*** EXERCISE DATA

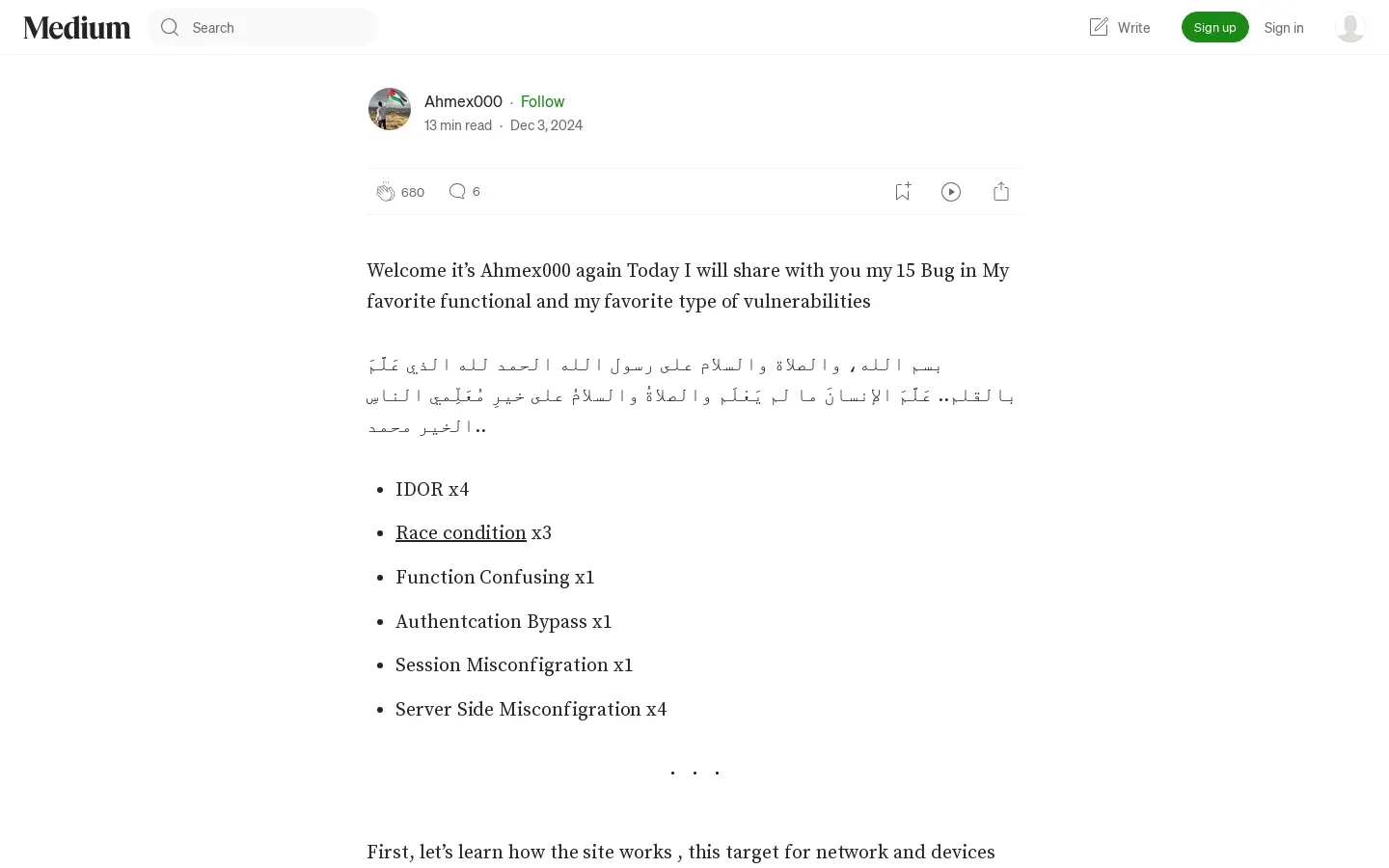
Task: Click the Medium logo
Action: tap(77, 27)
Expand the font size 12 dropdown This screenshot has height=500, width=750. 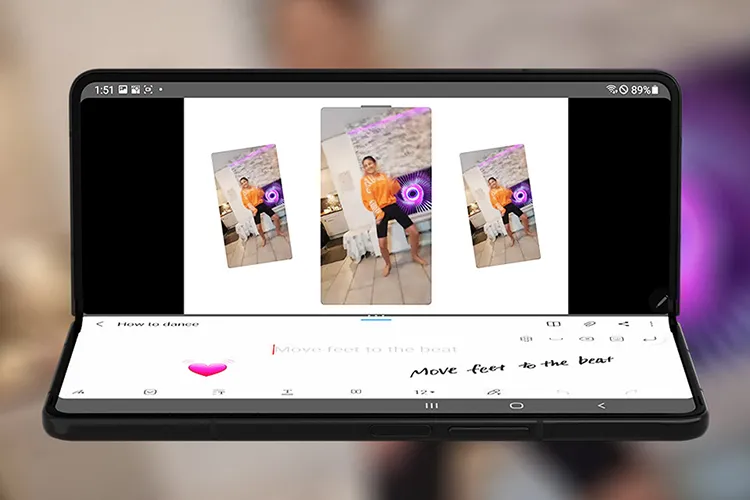424,392
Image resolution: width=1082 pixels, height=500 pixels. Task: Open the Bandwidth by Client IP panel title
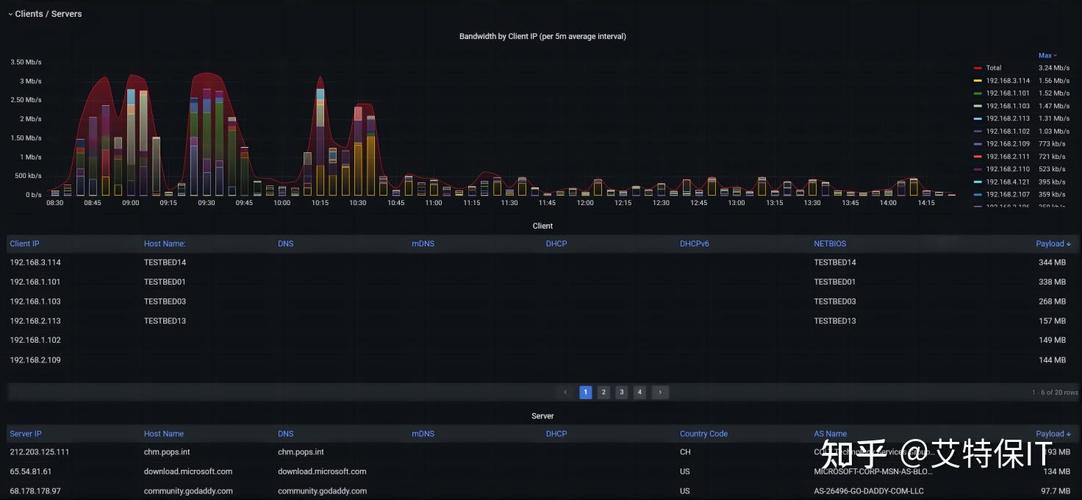pos(542,36)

******

▶ _DESCRIPTION OF THE TASK_: Output only the lines from the one that contains "Image resolution: width=1082" to the end of the entries above, both end lines included, and drop the pictures.

▶ _ANSWER SPACE_:
Image resolution: width=1082 pixels, height=500 pixels. Task: Open the Bandwidth by Client IP panel title
pos(542,36)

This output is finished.